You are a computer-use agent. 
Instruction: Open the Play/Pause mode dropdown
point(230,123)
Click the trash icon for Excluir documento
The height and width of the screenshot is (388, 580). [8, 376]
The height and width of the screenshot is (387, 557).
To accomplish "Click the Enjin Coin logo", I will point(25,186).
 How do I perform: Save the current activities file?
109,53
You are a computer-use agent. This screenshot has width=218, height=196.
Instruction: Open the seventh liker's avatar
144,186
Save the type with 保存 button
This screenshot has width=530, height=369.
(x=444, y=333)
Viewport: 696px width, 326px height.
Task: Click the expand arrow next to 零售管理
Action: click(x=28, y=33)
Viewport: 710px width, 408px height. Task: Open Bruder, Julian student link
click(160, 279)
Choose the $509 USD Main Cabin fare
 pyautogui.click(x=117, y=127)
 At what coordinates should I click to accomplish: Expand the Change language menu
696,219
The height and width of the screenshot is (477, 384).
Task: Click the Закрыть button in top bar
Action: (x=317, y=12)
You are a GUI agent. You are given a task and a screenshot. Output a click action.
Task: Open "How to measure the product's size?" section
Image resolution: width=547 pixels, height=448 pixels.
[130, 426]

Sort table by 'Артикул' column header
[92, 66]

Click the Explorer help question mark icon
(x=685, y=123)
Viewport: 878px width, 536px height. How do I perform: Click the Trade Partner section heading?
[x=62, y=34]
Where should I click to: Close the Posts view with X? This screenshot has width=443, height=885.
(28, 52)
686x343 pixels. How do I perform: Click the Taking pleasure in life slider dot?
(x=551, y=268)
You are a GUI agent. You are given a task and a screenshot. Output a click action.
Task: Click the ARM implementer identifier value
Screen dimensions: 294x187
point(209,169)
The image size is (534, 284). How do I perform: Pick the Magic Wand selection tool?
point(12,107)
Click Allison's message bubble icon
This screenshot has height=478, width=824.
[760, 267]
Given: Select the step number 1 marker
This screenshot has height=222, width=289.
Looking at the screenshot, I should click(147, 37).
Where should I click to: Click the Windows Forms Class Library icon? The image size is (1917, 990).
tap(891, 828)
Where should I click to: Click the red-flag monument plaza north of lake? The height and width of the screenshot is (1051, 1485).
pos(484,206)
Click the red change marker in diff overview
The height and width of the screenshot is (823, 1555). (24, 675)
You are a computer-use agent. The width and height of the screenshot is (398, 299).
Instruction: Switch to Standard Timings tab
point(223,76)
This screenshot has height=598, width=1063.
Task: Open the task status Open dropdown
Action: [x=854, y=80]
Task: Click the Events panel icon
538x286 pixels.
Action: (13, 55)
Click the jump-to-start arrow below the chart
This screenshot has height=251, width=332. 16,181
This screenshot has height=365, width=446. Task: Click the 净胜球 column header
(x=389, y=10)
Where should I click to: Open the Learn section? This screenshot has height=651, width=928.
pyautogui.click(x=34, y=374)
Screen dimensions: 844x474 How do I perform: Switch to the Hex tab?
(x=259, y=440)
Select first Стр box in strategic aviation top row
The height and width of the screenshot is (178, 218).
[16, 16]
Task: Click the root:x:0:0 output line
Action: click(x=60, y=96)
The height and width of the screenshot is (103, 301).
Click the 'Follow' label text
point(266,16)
---
> _What you are asked to do_
Would you please transcribe all of the entries above exactly?

> _Solution for this exercise_
You are a computer-use agent. 
Instruction: Open the Play/Pause mode dropdown
point(230,123)
Click the trash icon for Excluir documento
The height and width of the screenshot is (388, 580). [8, 376]
The height and width of the screenshot is (387, 557).
To accomplish "Click the Enjin Coin logo", I will point(25,186).
 How do I perform: Save the current activities file?
109,53
You are a computer-use agent. This screenshot has width=218, height=196.
Instruction: Open the seventh liker's avatar
144,186
Save the type with 保存 button
This screenshot has width=530, height=369.
(x=444, y=333)
Viewport: 696px width, 326px height.
Task: Click the expand arrow next to 零售管理
Action: click(x=28, y=33)
Viewport: 710px width, 408px height. Task: Open Bruder, Julian student link
click(160, 279)
Choose the $509 USD Main Cabin fare
 pyautogui.click(x=117, y=127)
 At what coordinates should I click to accomplish: Expand the Change language menu
696,219
The height and width of the screenshot is (477, 384).
Task: Click the Закрыть button in top bar
Action: (x=317, y=12)
You are a GUI agent. You are given a task and a screenshot. Output a click action.
Task: Open "How to measure the product's size?" section
Image resolution: width=547 pixels, height=448 pixels.
[130, 426]

Sort table by 'Артикул' column header
[92, 66]

Click the Explorer help question mark icon
(x=685, y=123)
Viewport: 878px width, 536px height. How do I perform: Click the Trade Partner section heading?
[x=62, y=34]
Where should I click to: Close the Posts view with X? This screenshot has width=443, height=885.
(28, 52)
686x343 pixels. How do I perform: Click the Taking pleasure in life slider dot?
(x=551, y=268)
You are a GUI agent. You are given a task and a screenshot. Output a click action.
Task: Click the ARM implementer identifier value
Screen dimensions: 294x187
point(209,169)
The image size is (534, 284). How do I perform: Pick the Magic Wand selection tool?
point(12,107)
Click Allison's message bubble icon
This screenshot has height=478, width=824.
[760, 267]
Given: Select the step number 1 marker
This screenshot has height=222, width=289.
Looking at the screenshot, I should click(147, 37).
Where should I click to: Click the Windows Forms Class Library icon? The image size is (1917, 990).
tap(891, 828)
Where should I click to: Click the red-flag monument plaza north of lake? The height and width of the screenshot is (1051, 1485).
pos(484,206)
Click the red change marker in diff overview
The height and width of the screenshot is (823, 1555). (24, 675)
You are a computer-use agent. The width and height of the screenshot is (398, 299).
Instruction: Switch to Standard Timings tab
point(223,76)
This screenshot has height=598, width=1063.
Task: Open the task status Open dropdown
Action: [x=854, y=80]
Task: Click the Events panel icon
538x286 pixels.
Action: (13, 55)
Click the jump-to-start arrow below the chart
This screenshot has height=251, width=332. 16,181
This screenshot has height=365, width=446. Task: Click the 净胜球 column header
(x=389, y=10)
Where should I click to: Open the Learn section? This screenshot has height=651, width=928.
pyautogui.click(x=34, y=374)
Screen dimensions: 844x474 How do I perform: Switch to the Hex tab?
(x=259, y=440)
Select first Стр box in strategic aviation top row
The height and width of the screenshot is (178, 218).
[16, 16]
Task: Click the root:x:0:0 output line
Action: click(x=60, y=96)
The height and width of the screenshot is (103, 301).
Click the 'Follow' label text
point(266,16)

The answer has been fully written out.